*** Information ***

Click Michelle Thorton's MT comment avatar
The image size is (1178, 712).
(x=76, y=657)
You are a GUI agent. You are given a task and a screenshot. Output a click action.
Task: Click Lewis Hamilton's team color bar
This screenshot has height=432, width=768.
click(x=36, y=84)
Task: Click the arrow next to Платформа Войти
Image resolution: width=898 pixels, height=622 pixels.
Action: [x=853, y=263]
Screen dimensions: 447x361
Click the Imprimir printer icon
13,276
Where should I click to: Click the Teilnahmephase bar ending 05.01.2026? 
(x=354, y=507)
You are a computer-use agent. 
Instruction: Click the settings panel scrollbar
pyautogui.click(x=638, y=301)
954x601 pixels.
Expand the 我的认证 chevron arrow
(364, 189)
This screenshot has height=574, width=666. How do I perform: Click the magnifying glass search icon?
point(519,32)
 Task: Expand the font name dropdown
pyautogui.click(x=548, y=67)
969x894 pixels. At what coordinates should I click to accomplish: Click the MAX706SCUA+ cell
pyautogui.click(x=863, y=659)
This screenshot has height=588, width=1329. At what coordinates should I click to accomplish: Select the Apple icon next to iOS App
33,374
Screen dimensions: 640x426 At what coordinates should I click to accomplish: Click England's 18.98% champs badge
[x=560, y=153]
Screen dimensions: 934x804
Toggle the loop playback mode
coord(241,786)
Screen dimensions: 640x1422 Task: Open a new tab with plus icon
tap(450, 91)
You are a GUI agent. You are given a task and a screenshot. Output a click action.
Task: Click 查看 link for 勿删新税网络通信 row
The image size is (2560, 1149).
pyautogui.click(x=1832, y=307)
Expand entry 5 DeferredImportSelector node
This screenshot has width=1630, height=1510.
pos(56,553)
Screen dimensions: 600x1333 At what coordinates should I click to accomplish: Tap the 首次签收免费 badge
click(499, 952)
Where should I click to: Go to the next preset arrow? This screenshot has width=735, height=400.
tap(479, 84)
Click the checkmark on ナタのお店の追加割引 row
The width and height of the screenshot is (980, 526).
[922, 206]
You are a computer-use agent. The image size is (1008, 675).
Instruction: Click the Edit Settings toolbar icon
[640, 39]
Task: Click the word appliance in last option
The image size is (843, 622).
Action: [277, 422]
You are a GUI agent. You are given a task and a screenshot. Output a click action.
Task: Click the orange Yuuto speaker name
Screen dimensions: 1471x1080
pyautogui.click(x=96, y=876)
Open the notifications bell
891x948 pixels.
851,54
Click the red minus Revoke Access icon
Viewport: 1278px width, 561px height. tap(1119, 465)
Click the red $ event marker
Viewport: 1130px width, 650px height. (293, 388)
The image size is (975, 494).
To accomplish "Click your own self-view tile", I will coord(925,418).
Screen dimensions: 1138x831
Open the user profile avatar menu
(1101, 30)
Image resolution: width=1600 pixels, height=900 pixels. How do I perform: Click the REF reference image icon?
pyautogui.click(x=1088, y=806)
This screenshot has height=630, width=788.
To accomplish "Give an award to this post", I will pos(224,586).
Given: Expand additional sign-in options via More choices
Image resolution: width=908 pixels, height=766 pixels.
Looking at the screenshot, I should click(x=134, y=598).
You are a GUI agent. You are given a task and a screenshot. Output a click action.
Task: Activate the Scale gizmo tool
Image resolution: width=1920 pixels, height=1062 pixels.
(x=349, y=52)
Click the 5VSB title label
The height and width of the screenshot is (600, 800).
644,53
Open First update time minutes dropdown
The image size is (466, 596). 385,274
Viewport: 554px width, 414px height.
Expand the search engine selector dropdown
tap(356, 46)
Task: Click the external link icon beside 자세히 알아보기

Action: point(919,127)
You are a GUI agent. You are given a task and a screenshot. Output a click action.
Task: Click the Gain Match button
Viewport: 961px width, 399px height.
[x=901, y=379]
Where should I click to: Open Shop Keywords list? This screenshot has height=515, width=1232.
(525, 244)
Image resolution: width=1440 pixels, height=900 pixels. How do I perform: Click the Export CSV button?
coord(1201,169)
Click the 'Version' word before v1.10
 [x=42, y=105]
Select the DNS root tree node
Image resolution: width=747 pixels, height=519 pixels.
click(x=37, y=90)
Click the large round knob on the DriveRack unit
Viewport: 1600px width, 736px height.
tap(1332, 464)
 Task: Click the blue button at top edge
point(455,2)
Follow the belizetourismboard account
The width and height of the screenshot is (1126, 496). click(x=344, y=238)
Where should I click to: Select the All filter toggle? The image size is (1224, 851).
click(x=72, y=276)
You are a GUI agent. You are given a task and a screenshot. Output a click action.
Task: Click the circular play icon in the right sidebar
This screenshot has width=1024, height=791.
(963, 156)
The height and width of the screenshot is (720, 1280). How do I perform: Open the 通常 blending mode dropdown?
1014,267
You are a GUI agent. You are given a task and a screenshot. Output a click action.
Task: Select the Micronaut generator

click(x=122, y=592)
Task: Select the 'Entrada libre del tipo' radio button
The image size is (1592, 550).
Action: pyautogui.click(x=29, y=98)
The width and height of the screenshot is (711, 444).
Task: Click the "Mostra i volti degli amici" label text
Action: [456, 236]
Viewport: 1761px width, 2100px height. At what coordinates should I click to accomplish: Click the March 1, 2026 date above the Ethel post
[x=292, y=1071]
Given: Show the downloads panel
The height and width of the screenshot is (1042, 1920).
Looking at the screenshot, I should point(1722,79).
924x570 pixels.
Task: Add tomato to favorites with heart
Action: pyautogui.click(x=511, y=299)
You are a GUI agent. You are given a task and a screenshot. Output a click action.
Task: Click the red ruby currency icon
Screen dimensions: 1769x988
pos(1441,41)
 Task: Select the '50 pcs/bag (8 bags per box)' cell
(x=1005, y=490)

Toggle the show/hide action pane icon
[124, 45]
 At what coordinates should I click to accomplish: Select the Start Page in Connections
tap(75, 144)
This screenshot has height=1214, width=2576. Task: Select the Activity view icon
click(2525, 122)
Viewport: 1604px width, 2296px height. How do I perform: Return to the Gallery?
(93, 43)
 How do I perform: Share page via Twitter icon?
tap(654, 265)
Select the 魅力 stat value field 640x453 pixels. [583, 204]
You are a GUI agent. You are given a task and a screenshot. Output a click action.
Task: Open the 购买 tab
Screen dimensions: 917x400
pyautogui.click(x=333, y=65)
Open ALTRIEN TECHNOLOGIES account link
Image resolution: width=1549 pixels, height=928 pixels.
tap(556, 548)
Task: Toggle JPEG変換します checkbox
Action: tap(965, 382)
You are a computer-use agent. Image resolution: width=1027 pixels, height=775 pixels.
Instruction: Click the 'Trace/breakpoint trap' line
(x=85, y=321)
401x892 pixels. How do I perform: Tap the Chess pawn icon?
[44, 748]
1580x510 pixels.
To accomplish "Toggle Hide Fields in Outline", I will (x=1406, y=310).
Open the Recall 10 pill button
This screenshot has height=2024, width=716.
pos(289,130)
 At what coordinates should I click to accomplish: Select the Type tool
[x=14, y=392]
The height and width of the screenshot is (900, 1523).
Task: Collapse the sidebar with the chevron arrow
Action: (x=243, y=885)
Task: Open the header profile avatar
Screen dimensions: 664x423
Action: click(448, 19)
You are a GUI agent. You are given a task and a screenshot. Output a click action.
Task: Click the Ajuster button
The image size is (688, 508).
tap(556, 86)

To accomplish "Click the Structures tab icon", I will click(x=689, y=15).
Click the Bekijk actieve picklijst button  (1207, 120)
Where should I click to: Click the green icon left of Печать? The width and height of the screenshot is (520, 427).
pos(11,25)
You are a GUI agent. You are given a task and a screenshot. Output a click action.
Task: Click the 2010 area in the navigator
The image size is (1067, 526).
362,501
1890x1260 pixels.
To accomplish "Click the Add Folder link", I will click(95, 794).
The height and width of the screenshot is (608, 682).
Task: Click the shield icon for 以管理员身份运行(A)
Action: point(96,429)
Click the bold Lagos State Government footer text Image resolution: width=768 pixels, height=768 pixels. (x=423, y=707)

*** End of Information ***

[Aim of the task]: Reproduce exactly the lines of the records above from the one with "Task: Select the '50" to the one with "You are a computer-use agent. Image", both included, and leave out everything else.

[Solution for this exercise]:
 Task: Select the '50 pcs/bag (8 bags per box)' cell
(x=1005, y=490)

Toggle the show/hide action pane icon
[124, 45]
 At what coordinates should I click to accomplish: Select the Start Page in Connections
tap(75, 144)
This screenshot has height=1214, width=2576. Task: Select the Activity view icon
click(2525, 122)
Viewport: 1604px width, 2296px height. How do I perform: Return to the Gallery?
(93, 43)
 How do I perform: Share page via Twitter icon?
tap(654, 265)
Select the 魅力 stat value field 640x453 pixels. [583, 204]
You are a GUI agent. You are given a task and a screenshot. Output a click action.
Task: Open the 购买 tab
Screen dimensions: 917x400
pyautogui.click(x=333, y=65)
Open ALTRIEN TECHNOLOGIES account link
Image resolution: width=1549 pixels, height=928 pixels.
tap(556, 548)
Task: Toggle JPEG変換します checkbox
Action: tap(965, 382)
You are a computer-use agent. Image resolution: width=1027 pixels, height=775 pixels.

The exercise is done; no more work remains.